ママが「大志に電話してみる」ということで、切ります。しかし、大志が電話を取る前にバスは発車してしまいました。
 再びママから私に電話。「10:05だって言ってるよ」「それ、平日の時刻表だ」。
 そして、大志は、時刻表を見たり、次に来たバスを見たりして、おそらくかなり不安だったのではないかと思います。ここまで順調だったのですが、こういう場面になるとは思いませんでした。やっぱり実際にやってみるもんですね。

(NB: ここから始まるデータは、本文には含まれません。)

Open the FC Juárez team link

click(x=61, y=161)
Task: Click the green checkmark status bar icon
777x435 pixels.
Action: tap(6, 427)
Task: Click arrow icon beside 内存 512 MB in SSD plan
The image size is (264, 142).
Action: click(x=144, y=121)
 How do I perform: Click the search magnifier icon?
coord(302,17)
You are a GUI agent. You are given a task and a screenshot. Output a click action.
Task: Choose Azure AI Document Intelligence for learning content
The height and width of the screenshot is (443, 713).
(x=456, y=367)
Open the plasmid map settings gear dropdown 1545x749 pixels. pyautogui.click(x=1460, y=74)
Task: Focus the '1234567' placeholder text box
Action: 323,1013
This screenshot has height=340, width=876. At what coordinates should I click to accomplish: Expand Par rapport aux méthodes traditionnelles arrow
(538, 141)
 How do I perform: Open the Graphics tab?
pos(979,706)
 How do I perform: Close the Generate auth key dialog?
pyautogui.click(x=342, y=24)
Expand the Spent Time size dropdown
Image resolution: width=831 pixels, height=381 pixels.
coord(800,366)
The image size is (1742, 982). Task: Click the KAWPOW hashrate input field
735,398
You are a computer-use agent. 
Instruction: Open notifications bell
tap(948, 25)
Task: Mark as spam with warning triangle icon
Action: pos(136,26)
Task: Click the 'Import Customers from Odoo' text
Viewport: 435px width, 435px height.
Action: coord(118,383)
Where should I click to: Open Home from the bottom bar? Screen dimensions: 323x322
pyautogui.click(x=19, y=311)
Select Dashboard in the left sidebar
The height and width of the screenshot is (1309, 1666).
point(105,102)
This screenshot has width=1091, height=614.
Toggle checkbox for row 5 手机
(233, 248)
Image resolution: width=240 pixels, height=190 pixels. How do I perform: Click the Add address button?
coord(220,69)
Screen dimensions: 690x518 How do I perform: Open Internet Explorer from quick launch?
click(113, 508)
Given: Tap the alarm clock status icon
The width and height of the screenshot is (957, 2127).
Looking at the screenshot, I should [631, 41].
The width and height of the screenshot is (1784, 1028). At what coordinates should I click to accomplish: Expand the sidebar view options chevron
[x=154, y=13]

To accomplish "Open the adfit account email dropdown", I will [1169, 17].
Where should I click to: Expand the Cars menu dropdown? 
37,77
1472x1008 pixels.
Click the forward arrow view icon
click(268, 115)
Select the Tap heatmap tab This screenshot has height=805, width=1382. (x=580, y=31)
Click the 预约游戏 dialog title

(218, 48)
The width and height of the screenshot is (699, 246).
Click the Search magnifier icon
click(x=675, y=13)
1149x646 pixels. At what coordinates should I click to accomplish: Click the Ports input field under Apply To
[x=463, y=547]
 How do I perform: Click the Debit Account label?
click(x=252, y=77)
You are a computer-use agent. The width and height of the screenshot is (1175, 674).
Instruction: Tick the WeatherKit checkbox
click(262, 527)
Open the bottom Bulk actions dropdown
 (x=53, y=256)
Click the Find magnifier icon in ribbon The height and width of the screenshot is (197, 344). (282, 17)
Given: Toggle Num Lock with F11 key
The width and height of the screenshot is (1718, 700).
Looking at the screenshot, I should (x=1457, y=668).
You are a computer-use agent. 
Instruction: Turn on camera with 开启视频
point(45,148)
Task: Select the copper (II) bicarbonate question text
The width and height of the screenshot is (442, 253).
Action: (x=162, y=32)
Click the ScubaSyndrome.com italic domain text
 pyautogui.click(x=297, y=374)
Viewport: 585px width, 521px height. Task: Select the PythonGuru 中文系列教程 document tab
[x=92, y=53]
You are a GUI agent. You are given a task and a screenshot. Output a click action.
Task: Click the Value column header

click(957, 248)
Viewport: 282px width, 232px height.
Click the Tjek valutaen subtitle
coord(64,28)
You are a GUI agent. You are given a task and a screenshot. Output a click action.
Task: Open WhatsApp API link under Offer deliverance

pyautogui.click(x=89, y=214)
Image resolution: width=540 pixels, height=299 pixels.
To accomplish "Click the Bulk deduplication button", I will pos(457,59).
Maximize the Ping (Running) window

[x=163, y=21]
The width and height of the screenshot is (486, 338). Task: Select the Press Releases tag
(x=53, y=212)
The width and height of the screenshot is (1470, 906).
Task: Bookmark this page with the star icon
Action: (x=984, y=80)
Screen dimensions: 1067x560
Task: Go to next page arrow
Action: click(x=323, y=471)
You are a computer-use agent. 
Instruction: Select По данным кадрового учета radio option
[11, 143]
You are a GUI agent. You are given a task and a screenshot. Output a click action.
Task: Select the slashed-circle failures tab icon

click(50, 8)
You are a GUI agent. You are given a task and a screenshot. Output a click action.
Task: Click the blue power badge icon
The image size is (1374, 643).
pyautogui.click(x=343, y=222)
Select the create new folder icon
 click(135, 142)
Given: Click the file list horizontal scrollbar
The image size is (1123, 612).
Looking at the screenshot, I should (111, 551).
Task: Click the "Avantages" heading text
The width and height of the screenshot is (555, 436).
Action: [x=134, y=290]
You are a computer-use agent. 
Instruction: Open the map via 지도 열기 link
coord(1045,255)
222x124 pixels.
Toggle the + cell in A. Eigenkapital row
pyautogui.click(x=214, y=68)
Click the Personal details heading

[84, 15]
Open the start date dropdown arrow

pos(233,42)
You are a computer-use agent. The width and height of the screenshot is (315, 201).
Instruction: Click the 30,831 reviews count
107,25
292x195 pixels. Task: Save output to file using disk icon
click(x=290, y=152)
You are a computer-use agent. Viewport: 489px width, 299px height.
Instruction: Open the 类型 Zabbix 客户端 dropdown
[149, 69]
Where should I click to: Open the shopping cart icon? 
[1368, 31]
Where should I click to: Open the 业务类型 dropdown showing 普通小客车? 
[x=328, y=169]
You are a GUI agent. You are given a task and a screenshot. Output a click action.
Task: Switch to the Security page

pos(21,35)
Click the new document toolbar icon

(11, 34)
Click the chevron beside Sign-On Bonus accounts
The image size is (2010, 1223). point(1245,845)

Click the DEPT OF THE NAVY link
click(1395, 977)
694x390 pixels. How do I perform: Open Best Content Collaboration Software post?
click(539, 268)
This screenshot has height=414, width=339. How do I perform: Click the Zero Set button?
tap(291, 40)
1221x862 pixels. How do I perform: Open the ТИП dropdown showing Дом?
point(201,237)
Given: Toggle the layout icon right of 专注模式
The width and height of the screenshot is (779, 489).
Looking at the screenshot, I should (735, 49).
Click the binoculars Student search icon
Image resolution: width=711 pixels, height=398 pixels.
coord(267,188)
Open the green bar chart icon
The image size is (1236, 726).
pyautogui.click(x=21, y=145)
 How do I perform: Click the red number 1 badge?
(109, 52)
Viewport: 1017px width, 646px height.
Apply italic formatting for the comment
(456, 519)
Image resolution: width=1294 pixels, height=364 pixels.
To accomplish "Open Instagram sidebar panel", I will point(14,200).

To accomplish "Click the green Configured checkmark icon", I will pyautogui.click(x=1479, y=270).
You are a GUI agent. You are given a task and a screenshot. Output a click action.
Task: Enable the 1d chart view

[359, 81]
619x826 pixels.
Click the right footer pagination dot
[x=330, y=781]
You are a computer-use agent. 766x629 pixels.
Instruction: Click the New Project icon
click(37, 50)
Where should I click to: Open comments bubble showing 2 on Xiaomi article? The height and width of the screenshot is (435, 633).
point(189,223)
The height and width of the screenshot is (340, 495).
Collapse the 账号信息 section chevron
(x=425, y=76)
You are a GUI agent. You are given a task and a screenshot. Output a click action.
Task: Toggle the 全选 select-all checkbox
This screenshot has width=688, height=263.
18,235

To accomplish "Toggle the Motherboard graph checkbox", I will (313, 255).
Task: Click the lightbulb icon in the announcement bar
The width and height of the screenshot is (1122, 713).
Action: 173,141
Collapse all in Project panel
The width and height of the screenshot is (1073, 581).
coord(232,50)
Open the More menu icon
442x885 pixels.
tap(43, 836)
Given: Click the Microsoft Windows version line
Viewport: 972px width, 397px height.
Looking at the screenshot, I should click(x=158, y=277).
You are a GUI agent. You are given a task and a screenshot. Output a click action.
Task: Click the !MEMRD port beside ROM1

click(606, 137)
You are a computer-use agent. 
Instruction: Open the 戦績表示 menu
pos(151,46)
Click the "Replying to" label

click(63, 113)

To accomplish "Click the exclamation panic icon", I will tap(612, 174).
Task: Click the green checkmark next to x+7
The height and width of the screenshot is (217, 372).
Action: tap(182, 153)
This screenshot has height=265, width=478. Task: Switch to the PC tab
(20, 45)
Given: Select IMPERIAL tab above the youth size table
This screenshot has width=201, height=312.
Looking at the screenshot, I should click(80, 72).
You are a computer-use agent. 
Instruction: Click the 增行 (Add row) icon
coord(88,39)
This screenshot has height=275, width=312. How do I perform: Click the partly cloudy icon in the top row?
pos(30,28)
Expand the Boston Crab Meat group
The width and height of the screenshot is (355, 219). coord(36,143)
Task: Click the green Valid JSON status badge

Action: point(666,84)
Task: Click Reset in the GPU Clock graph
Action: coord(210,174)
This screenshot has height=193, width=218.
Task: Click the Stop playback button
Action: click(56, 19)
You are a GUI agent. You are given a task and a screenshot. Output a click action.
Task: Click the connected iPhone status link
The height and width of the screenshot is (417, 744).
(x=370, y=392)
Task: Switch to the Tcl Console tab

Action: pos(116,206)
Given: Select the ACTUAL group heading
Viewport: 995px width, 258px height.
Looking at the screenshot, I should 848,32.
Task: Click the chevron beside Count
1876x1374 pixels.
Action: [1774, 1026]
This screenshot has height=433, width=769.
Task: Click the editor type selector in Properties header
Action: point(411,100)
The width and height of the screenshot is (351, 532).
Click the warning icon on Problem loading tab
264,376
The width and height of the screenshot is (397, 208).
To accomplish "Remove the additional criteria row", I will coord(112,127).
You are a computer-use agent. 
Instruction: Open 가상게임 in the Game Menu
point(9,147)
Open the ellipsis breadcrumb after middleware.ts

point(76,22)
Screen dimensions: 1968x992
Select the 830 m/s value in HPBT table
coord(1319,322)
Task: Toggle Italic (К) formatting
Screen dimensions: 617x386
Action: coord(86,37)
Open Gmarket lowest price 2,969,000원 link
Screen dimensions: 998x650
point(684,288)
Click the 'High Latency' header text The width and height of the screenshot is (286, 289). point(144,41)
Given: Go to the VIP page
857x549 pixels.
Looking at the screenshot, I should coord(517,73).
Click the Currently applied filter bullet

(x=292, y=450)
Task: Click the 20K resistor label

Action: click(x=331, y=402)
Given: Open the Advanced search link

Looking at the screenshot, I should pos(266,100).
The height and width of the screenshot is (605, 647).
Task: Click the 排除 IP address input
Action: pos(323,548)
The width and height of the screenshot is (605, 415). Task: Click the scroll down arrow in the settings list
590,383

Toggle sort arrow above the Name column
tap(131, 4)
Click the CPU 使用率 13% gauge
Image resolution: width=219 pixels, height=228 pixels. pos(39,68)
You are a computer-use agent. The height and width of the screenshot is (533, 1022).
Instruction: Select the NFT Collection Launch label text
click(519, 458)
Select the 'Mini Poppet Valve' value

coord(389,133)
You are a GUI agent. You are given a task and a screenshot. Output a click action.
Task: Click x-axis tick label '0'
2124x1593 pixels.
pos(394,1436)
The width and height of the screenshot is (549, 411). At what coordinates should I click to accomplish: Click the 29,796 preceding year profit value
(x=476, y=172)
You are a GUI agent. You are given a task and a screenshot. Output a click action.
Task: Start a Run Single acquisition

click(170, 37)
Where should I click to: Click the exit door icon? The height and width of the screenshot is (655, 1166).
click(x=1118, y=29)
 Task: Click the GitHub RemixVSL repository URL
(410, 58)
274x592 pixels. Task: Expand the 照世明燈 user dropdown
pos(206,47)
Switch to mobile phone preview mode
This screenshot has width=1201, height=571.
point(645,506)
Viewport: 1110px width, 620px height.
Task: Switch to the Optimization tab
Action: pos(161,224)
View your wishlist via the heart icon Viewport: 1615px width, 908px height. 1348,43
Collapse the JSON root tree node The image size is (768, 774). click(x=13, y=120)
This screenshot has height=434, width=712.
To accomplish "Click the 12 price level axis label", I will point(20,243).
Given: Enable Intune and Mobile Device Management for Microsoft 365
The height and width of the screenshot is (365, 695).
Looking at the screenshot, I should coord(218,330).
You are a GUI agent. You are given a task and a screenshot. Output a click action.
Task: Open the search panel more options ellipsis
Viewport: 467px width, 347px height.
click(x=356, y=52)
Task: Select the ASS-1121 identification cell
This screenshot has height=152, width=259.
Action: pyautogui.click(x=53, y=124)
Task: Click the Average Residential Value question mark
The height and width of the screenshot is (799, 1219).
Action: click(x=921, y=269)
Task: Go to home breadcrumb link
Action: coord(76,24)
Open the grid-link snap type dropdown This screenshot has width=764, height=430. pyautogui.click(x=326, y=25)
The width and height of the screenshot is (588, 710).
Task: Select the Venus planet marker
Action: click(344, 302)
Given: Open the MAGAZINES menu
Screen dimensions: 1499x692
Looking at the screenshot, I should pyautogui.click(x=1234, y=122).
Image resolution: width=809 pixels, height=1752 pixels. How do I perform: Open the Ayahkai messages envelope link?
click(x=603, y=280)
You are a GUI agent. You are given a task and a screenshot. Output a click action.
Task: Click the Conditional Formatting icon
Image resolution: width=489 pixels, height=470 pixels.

 ママも私も助けたい気持ちをぐっと押し殺して、10:32まで待つことに決めました。
 そして、私はまたまた車の移動。
 さて、10:30。「戸山団地行きが見えました。大志が立ち上がり、バスの方をじっと見ています」ただ、3番バス停に1本前のバスがいて、なかなか来ません。「今、3番バス停に戸山団地行きが到着しました。そして、大志が乗りました!」 やったー!「本日のミッション完了。家に戻ります」

 家に帰ってきた大志をめちゃめちゃほめたことは言うまでもありません。
 これで本番も大丈夫だろうということで、この稿を終わらせるつもりでいたのですが、そう簡単にはいかなかったので、続きを書くことになりました。